实验材料及说明
在Ubuntu系统的/学号(每个人之间的学号)/salesInfo目录下,有买家的购买记录文件Sales,该文件记录了买家的id,购买商品的id以及购买日期,文件为名为Sales。Sales包含:买家ID、商品ID、购买日期三个字段,数据以“\t”进行分割,样本数据及格式如下:
买家ID 商品ID 购买日期
1000181 1000481 2021-04-04 16:54:31
2000001 1001597 2021-04-07 15:07:52
2000001 1001560 2021-04-07 15:08:27
2000042 1001368 2021-04-08 08:20:30
2000067 1002061 2021-04-08 16:45:33
2000056 1003289 2021-04-12 10:50:55
2000056 1003290 2021-04-12 11:57:35
2000056 1003292 2021-04-12 12:05:29
2000054 1002420 2021-04-14 15:24:12
2000055 1001679 2021-04-14 19:46:04
2000054 1010675 2021-04-14 15:23:53
2000054 1002429 2021-04-14 17:52:45
2000076 1002427 2021-04-14 19:35:39
2000054 1003326 2021-04-20 12:54:44
2000056 1002420 2021-04-15 11:24:49
2000064 1002422 2021-04-15 11:35:54
2000056 1003066 2021-04-15 11:43:01
2000056 1003055 2021-04-15 11:43:06
2000056 1010183 2021-04-15 11:45:24
2000056 1002422 2021-04-15 11:45:49
2000056 1003100 2021-04-15 11:45:54
2000056 1003094 2021-04-15 11:45:57
2000056 1003064 2021-04-15 11:46:04
2000056 1010178 2021-04-15 16:15:20
2000076 1003101 2021-04-15 16:37:27
2000076 1003103 2021-04-15 16:37:05
2000076 1003100 2021-04-15 16:37:18
2000076 1003066 2021-04-15 16:37:31
要求根据要求撰写实验报告,实验报告需要包括实验原理、算法设计思路、代码、代码调试说明、实验过程中碰到的问题和代码改进建议等内容。

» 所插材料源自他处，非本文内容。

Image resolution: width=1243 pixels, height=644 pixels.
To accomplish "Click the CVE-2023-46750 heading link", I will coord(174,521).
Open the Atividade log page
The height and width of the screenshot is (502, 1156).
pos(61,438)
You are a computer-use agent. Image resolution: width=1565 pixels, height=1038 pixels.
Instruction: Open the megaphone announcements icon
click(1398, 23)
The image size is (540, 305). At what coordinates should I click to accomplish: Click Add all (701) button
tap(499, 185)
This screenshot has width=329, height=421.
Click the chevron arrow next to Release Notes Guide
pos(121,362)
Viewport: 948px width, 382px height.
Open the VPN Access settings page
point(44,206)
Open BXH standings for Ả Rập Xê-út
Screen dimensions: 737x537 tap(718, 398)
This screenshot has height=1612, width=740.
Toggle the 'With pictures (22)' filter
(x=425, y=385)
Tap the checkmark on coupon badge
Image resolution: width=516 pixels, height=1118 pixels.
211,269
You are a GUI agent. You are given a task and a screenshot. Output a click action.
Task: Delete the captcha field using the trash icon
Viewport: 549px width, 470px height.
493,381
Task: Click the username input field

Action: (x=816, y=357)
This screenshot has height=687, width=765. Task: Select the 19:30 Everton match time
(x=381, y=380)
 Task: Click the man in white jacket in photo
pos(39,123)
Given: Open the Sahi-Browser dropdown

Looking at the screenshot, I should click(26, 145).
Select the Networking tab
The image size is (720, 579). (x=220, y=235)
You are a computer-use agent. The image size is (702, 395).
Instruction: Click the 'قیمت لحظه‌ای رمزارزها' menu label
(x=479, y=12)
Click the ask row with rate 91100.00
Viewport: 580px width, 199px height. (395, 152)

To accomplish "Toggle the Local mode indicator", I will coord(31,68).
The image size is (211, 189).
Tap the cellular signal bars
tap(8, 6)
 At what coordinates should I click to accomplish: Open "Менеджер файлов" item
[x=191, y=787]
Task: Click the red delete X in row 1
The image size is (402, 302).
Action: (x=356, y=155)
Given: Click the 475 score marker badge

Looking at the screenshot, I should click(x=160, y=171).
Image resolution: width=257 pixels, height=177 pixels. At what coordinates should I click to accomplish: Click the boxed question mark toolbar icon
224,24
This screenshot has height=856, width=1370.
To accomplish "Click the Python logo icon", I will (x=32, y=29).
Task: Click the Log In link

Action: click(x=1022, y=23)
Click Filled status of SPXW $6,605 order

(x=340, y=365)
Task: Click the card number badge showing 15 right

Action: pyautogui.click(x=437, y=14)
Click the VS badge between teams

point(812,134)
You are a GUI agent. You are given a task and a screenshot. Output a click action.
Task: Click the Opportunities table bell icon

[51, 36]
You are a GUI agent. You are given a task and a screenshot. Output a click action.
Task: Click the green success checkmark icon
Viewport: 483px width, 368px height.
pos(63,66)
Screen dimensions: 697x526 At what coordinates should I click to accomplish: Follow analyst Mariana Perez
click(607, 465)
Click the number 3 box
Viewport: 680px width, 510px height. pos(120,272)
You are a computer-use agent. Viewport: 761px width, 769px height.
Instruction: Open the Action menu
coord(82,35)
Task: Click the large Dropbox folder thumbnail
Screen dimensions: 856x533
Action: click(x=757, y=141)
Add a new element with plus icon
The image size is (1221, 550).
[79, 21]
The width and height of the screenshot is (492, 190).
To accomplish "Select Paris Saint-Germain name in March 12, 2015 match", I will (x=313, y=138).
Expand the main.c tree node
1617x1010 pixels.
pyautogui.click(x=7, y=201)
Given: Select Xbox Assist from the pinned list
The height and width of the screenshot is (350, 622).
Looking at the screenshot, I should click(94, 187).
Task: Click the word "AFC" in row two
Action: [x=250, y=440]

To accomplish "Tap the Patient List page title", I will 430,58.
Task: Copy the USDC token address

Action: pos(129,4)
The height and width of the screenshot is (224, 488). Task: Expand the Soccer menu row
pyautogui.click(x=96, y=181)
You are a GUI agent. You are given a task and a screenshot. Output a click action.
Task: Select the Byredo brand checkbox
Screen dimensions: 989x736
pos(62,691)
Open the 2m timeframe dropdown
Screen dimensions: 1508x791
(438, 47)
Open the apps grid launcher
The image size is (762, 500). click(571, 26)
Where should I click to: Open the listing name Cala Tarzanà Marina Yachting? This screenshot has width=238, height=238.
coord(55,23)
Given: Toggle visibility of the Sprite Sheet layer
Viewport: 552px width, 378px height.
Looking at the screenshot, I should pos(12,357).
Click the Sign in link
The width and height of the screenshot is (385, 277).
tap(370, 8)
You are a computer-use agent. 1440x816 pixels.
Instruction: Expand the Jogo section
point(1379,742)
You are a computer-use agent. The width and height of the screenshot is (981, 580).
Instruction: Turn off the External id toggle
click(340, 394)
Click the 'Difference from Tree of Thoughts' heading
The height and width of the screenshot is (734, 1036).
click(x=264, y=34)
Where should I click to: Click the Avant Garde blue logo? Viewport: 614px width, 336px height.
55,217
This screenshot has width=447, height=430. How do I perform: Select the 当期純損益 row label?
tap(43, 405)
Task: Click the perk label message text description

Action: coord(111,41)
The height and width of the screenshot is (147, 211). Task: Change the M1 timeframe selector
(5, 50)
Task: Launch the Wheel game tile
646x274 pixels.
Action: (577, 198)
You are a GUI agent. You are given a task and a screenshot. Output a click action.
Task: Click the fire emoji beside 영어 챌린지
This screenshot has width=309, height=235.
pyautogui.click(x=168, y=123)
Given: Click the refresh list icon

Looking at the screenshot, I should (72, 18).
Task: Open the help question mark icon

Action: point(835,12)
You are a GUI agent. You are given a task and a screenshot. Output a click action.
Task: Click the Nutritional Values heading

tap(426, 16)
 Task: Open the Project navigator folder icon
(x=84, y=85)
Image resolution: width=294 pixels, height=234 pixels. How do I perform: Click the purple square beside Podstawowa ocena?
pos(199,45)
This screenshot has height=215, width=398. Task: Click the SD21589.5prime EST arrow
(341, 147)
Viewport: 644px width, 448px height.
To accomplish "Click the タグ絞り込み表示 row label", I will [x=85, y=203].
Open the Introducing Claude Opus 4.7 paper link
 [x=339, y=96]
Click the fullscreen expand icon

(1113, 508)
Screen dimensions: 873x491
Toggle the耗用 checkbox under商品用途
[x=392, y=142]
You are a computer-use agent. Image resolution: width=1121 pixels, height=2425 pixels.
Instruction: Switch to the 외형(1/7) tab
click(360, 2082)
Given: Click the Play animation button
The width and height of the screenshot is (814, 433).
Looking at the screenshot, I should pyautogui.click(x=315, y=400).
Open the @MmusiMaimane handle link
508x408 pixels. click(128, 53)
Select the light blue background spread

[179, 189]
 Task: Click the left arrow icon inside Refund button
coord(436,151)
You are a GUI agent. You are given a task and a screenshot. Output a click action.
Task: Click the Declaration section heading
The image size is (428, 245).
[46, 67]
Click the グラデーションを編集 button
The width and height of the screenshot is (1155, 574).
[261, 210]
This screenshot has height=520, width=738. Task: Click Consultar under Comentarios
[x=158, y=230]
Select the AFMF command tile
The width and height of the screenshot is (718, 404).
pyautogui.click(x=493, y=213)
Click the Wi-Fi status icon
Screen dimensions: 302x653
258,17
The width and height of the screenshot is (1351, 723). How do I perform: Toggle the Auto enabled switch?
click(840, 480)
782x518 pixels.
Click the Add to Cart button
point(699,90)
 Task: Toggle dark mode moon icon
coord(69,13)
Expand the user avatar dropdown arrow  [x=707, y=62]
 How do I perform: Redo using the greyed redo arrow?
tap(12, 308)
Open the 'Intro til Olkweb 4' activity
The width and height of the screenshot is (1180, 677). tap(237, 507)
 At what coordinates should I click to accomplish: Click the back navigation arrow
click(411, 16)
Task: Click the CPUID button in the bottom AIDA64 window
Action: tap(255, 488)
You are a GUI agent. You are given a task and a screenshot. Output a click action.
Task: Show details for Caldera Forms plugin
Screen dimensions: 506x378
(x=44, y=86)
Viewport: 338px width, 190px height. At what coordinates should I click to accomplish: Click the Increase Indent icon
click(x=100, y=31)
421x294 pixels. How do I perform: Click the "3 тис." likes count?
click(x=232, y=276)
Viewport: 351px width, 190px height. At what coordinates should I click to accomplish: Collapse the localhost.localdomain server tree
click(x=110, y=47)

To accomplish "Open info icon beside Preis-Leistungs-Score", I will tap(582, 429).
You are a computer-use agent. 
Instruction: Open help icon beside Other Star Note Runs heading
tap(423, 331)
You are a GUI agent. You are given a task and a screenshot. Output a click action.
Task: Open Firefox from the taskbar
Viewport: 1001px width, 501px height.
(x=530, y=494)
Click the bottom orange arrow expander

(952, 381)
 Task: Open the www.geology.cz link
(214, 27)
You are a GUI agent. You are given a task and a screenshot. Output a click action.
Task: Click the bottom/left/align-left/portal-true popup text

实验报告文件命名规则:HadoopLabX-学号-姓名.doc(X=1,2,3)。具体而言,实验报告需要包括以下内容:
实验目的
掌握HBase的安装、写入和查询操作。即,要求在Hbase中创建Sales表;创建PutData类,将Sales文件中的所有数据写入Sales表中;并创建GetData类,查询Sales表中rowkey为10010的数据。
1.在hbase中创建Sales表
package shiyan;
import java.io.IOException;
import org.apache.hadoop.hbase.HBaseConfiguration;
import org.apache.hadoop.hbase.HColumnDescriptor;
import org.apache.hadoop.hbase.HTableDescriptor;
import org.apache.hadoop.hbase.client.HBaseAdmin;
import org.apache.hadoop.hbase.TableName;
import org.apache.hadoop.conf.Configuration;
public class CreateTable {
public static void main(String[] args) throws IOException {
// Instantiating configuration class 初始化配置文件
Configuration con = HBaseConfiguration.create();
// Instantiating HbaseAdmin class 初始化HbaseAdmin
HBaseAdmin admin = new HBaseAdmin(con);
// Instantiating table descriptor class 设置表名
HTableDescriptor tableDescriptor = new HTableDescriptor(TableName.valueOf("Sales"));
// Adding column families to table descriptor 设置列族名(可设置多个)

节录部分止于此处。